Neoplastic Epidural Spinal Cord Compression from Multiple Myeloma
The most likely diagnosis is neoplastic epidural spinal cord compression (answer a), almost certainly from multiple myeloma given the constellation of anemia, hypercalcemia, renal dysfunction, and progressive thoracic back pain with neurologic findings in an elderly patient. 1
Clinical Reasoning
This patient presents with multiple red flags that strongly suggest malignancy rather than benign causes:
Key Diagnostic Features Supporting Malignancy
Laboratory abnormalities form a classic triad for multiple myeloma:
- Anemia (hemoglobin 8 g/dL, hematocrit 25%) - severe normocytic anemia is characteristic of plasma cell disorders 1
- Hypercalcemia (corrected calcium approximately 11.5 mg/dL when adjusted for albumin 3.0 g/dL) - a hallmark of myeloma bone disease 1
- Renal dysfunction (creatinine 2.10, eGFR 34, BUN 42) - consistent with myeloma kidney or cast nephropathy 1
- Hypoalbuminemia (3.0 g/dL) - suggests chronic disease and possible monoclonal protein production 1
Clinical presentation strongly favors neoplastic compression:
- Progressive pain over 7 weeks worsening to severe intensity - the subacute progressive course is typical of metastatic disease 1
- Night pain - a classic red flag for malignancy in thoracic back pain 1
- Radicular pattern to umbilicus with T10 sensory loss - indicates nerve root involvement from epidural compression 1
- Bilateral positive straight leg raise - suggests significant spinal canal compromise 1
- Age 69 years - peak incidence for multiple myeloma is 65-70 years 1
- Generalized malaise and shoulder/hip pain - may represent additional skeletal involvement 1
Why Other Diagnoses Are Less Likely
Spinal epidural abscess (answer b) is unlikely because:
- No fever or systemic signs of infection
- Subacute 7-week course is too prolonged for typical bacterial abscess
- Laboratory findings (hypercalcemia, severe anemia) don't fit infectious etiology 1
Vertebral discitis (answer c) is unlikely because:
- Lacks fever and elevated inflammatory markers typically seen in discitis
- The constellation of hypercalcemia and severe anemia points away from infection
- No mention of elevated white blood cell count 1
Degenerative disc disease (answer d) is unlikely because:
- Doesn't explain the severe anemia, hypercalcemia, or renal dysfunction
- Night pain and progressive neurologic deficits are atypical for degenerative disease
- The ACR guidelines note that thoracic disc herniations are more common in younger patients (third to fifth decades) and often associated with trauma 1
- Degenerative disease wouldn't cause the systemic laboratory abnormalities present 1
Immediate Management Approach
Urgent MRI of the thoracic spine without and with IV contrast is the imaging modality of choice to confirm epidural spinal cord compression and assess the extent of vertebral involvement 1. The ACR Appropriateness Criteria designate MRI as "usually appropriate" for thoracic back pain with myelopathy or radiculopathy, specifically noting that thoracic myelopathy can be due to neoplastic etiologies 1.

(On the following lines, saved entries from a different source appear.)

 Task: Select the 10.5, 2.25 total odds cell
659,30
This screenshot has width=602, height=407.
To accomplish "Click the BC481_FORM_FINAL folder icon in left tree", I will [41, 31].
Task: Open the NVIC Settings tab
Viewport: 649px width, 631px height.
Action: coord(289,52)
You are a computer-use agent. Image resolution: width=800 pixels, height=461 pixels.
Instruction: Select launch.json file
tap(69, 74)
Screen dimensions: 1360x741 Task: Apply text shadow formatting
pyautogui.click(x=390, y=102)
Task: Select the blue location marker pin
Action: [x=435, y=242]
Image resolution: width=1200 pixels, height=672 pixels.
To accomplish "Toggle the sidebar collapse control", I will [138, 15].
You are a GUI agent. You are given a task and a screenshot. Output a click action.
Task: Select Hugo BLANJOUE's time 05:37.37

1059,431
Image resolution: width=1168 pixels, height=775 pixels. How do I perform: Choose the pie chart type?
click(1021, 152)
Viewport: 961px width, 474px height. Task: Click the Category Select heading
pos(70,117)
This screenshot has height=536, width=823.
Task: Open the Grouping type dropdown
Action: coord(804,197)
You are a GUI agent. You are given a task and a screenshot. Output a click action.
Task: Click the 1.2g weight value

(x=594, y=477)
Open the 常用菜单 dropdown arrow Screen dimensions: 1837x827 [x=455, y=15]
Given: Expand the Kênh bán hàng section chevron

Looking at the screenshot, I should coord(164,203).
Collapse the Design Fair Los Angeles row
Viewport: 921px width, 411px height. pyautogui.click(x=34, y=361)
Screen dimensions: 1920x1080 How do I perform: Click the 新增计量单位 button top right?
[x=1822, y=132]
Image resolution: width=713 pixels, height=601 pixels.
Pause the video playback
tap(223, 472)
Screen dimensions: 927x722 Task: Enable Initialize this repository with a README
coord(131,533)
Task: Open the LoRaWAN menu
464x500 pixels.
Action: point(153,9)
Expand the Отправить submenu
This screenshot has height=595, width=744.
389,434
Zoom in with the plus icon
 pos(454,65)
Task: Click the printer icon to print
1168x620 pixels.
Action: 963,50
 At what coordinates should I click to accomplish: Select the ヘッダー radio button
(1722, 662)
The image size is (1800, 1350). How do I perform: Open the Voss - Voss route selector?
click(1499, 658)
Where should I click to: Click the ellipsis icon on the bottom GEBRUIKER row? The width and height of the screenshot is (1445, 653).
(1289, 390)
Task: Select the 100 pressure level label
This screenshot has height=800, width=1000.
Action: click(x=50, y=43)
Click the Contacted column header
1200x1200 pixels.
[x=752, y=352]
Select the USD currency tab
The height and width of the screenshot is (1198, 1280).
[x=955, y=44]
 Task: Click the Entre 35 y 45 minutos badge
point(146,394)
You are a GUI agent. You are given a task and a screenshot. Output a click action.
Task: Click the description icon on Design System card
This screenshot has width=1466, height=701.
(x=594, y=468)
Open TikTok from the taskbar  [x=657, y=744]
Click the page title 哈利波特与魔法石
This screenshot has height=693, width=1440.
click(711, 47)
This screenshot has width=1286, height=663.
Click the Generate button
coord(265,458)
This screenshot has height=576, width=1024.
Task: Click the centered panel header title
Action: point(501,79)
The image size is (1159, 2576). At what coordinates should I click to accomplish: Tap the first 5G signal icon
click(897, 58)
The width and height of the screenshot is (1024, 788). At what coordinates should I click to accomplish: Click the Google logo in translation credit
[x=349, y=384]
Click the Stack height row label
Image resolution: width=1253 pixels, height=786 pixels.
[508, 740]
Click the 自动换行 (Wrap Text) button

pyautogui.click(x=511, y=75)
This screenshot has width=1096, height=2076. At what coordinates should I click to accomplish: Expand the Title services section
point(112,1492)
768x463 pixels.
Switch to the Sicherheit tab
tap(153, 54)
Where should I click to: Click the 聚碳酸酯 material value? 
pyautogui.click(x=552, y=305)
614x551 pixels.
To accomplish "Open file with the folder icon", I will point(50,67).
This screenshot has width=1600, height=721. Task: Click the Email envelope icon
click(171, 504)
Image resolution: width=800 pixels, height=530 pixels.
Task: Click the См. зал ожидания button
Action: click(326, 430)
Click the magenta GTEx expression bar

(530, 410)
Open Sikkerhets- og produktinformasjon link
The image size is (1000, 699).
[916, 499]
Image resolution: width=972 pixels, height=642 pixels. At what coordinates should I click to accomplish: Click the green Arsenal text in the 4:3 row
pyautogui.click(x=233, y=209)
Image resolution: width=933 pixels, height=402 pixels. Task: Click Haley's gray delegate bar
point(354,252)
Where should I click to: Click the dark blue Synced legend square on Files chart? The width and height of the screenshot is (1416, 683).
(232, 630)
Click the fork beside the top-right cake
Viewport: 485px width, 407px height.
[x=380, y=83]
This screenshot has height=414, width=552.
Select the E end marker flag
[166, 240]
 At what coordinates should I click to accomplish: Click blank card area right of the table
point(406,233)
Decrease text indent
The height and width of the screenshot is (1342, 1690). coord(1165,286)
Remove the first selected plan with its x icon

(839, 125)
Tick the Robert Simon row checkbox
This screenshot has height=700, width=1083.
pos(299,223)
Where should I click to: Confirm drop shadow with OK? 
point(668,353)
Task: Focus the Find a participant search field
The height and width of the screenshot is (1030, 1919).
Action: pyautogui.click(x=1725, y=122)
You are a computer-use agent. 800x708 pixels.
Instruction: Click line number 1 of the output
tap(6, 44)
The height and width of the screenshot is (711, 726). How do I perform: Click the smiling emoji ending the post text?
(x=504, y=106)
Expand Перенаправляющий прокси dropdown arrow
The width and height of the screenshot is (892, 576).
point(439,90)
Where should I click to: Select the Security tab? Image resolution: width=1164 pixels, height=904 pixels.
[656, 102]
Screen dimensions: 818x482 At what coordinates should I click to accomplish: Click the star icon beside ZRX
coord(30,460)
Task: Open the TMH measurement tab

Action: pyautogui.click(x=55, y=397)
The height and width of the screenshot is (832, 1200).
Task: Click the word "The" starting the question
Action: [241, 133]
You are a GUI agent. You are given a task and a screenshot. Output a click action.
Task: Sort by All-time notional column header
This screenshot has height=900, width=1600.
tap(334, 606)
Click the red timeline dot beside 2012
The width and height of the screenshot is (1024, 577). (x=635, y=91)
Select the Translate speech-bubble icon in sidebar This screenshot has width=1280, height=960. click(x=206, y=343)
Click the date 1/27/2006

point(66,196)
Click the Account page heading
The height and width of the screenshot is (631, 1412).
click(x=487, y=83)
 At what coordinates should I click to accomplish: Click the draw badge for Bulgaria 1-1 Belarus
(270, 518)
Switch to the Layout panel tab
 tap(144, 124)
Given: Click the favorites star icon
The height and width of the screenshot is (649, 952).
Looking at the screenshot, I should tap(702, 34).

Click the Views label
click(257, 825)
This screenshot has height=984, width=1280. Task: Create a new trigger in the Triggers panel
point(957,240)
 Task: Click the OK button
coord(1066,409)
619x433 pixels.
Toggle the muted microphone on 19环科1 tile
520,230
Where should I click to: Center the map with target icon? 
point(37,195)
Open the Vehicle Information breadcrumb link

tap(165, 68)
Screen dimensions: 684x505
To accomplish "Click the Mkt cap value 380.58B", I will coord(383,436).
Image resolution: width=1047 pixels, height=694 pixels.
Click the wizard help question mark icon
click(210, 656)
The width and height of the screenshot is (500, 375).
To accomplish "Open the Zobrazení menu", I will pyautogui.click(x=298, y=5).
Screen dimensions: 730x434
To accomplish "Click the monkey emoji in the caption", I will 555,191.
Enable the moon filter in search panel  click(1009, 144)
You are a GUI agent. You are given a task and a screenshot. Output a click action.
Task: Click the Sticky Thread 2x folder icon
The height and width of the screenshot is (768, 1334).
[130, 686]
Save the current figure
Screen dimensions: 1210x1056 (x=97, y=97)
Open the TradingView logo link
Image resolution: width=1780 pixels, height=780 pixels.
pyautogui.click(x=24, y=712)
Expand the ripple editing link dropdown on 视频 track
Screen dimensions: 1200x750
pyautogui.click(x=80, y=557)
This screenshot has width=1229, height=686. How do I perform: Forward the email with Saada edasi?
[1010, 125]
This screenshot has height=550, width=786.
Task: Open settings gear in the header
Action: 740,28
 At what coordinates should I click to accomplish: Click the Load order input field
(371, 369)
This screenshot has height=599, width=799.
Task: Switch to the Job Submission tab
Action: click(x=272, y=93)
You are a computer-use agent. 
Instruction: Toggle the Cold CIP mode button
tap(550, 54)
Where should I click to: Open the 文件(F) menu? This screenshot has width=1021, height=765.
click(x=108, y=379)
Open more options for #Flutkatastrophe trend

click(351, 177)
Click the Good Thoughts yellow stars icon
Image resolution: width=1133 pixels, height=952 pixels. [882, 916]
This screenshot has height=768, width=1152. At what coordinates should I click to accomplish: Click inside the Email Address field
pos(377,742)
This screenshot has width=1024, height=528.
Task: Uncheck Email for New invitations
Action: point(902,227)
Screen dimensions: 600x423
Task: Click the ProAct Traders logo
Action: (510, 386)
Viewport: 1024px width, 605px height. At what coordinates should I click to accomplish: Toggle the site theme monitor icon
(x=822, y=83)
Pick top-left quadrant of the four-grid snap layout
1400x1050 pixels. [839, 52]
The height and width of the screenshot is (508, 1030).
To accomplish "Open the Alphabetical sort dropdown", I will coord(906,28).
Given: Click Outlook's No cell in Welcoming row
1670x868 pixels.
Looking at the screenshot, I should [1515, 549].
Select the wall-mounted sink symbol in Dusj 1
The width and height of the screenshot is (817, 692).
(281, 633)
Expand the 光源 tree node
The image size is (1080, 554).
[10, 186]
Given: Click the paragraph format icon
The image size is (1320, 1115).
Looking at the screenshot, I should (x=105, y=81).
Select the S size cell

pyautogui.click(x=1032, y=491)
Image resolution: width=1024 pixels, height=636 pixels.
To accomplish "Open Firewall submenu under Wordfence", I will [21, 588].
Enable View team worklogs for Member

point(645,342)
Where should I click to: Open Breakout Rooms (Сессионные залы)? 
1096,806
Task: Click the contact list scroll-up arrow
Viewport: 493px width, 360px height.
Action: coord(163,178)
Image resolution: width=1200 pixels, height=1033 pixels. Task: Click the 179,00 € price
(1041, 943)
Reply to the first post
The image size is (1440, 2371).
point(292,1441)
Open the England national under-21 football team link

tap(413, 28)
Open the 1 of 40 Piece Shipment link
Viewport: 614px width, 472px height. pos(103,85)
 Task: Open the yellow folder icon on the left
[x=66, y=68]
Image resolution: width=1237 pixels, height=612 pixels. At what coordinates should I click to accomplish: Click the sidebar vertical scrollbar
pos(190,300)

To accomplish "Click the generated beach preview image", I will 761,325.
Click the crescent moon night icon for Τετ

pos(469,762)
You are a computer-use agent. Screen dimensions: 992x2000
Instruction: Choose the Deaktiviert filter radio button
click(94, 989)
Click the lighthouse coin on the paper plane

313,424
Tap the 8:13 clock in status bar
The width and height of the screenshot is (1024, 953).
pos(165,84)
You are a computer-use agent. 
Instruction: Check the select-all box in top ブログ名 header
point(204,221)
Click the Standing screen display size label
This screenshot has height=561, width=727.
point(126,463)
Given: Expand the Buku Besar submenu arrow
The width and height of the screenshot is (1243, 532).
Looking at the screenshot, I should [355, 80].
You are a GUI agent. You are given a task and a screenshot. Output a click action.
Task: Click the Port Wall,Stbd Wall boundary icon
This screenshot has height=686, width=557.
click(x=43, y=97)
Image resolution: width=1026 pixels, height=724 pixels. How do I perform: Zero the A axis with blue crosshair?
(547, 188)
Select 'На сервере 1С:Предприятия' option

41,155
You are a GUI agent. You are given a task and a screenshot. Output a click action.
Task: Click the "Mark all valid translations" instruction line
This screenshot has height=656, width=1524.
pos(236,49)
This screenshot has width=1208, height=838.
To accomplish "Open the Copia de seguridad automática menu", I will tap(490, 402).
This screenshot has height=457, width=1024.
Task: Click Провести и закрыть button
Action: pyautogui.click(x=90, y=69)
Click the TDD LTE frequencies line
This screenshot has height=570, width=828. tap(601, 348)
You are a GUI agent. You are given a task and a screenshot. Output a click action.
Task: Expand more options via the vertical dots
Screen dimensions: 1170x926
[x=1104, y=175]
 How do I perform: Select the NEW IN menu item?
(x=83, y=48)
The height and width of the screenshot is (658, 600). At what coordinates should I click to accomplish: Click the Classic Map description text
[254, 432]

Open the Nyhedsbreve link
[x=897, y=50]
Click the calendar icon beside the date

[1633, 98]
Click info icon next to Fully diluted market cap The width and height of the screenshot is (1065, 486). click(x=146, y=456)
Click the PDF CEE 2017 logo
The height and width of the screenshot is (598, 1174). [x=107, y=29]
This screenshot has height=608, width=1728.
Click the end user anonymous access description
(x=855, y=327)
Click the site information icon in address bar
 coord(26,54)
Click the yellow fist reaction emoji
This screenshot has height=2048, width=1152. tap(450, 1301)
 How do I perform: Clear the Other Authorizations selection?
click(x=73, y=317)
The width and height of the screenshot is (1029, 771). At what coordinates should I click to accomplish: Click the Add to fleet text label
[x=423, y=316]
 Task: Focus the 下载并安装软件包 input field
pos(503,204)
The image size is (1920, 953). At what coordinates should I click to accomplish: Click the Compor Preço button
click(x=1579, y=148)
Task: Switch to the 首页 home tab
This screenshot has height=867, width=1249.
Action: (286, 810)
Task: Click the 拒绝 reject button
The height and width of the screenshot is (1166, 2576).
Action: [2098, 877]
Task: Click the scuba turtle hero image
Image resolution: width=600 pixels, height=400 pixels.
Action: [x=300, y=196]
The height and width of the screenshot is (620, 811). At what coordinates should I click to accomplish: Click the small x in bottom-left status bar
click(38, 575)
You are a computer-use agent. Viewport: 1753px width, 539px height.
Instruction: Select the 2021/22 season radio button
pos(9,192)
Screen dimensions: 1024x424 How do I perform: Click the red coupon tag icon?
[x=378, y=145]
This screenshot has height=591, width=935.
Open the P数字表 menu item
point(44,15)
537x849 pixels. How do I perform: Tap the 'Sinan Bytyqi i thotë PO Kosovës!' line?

Additional diagnostic workup should include:
- Serum protein electrophoresis (SPEP) and urine protein electrophoresis (UPEP) to identify monoclonal protein 1
- Serum free light chain assay 1
- Complete skeletal survey or whole-body low-dose CT to assess for lytic lesions 1
- Bone marrow biopsy if myeloma is confirmed 1
This patient requires emergent neurosurgical and oncology consultation given the presence of neurologic deficits (sensory loss at T10) and progressive symptoms, as epidural spinal cord compression from myeloma can lead to irreversible paralysis if not treated urgently 1.